[[ RECORD EXTRACTS open ]]

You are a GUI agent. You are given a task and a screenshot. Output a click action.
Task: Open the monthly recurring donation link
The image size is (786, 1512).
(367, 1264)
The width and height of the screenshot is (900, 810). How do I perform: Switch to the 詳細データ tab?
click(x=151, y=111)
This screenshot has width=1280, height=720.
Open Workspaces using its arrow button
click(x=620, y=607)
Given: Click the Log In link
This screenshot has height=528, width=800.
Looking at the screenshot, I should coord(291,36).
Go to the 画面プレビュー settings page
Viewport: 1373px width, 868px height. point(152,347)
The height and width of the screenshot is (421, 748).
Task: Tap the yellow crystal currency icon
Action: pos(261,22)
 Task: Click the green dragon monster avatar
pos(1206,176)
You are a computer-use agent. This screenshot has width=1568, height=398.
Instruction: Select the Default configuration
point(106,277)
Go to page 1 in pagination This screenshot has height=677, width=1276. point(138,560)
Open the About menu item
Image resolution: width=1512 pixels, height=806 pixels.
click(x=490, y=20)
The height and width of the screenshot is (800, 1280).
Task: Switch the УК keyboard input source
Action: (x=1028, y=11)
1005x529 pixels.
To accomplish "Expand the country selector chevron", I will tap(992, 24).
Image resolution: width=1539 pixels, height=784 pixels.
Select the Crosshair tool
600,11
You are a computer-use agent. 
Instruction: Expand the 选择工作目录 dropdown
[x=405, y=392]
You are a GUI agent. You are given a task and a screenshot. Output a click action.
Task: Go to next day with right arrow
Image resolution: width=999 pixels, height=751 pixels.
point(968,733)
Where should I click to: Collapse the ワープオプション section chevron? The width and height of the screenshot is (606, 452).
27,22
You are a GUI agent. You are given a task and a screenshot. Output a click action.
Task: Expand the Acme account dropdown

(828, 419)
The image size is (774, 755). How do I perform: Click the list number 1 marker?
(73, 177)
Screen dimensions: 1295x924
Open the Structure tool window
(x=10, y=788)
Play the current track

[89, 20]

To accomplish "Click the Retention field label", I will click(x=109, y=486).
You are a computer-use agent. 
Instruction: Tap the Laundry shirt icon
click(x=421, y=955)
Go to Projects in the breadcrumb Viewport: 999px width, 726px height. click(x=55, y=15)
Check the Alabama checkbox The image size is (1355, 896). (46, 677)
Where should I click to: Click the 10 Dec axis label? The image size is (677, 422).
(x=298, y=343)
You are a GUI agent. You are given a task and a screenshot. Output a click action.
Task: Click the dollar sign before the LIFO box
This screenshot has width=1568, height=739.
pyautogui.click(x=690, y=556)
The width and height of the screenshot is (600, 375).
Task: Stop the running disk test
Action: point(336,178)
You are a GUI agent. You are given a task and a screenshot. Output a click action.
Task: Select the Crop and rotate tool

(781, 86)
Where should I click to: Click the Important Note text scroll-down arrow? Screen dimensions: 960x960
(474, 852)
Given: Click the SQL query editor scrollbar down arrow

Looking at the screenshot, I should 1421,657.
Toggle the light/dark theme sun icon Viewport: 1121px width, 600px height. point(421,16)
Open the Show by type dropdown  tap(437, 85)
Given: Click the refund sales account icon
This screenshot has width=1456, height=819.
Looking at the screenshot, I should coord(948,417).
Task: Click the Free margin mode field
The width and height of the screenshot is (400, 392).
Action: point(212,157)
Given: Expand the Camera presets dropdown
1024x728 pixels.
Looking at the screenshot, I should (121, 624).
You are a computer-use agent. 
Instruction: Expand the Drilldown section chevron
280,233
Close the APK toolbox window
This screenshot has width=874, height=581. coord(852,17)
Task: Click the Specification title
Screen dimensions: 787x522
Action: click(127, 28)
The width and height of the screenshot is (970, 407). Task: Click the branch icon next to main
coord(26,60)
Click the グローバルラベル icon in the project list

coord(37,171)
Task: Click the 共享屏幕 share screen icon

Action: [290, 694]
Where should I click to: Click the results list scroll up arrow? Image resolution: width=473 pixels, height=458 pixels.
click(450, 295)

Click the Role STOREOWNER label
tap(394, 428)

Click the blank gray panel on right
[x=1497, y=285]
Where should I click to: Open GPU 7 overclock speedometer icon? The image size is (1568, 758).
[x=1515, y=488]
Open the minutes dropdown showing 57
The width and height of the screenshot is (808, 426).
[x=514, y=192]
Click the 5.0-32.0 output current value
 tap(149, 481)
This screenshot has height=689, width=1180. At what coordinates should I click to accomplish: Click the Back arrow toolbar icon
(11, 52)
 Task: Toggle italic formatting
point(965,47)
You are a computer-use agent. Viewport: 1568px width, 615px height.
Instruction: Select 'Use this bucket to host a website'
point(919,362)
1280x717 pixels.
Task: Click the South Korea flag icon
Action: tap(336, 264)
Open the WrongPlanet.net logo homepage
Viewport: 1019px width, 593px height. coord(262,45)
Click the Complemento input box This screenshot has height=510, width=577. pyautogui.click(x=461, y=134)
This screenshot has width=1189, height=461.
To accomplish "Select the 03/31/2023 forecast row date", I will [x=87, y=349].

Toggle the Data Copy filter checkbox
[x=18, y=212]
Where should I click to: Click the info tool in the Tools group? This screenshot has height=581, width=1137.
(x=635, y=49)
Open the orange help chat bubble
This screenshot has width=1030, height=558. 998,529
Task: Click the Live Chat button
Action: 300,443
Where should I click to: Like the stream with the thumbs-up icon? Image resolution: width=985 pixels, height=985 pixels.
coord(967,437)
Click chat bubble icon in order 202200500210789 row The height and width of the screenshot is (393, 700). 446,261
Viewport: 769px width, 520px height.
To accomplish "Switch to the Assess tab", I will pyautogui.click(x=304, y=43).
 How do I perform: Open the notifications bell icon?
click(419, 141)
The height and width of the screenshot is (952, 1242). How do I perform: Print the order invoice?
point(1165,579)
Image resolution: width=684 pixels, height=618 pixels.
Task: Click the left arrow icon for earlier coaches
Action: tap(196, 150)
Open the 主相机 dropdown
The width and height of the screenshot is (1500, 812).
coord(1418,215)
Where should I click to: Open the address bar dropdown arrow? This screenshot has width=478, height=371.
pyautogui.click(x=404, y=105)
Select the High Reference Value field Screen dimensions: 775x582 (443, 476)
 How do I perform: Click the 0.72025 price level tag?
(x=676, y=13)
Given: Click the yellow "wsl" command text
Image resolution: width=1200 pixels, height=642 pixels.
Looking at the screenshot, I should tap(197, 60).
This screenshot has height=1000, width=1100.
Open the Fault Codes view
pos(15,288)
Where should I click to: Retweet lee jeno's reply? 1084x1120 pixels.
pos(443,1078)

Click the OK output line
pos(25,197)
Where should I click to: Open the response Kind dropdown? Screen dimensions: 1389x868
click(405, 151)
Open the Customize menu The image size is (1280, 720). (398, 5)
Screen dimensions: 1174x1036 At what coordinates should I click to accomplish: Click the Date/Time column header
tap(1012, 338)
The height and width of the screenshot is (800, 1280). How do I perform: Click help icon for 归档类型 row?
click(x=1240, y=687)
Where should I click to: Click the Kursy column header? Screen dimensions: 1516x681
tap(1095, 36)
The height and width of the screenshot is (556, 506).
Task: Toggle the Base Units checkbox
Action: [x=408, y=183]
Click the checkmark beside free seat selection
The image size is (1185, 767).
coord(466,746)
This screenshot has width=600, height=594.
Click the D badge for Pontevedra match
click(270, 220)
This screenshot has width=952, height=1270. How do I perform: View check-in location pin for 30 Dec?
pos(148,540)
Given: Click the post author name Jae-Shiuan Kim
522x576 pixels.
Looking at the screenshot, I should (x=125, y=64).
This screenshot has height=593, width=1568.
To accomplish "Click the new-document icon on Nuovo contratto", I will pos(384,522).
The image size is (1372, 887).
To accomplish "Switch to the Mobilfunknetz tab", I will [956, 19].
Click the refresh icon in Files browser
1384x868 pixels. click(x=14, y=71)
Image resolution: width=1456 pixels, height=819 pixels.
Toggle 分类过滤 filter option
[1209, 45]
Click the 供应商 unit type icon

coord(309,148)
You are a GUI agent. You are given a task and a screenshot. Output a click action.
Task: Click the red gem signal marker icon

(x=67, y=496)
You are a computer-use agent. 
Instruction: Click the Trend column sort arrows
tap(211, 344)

[[ RECORD EXTRACTS closed ]]

**INSTRUCTIONS FOR THE TASK:** Wherever a line above contains the string "link", copy that line.

**THE ANSWER:**
Task: Open the monthly recurring donation link
Given: Click the Log In link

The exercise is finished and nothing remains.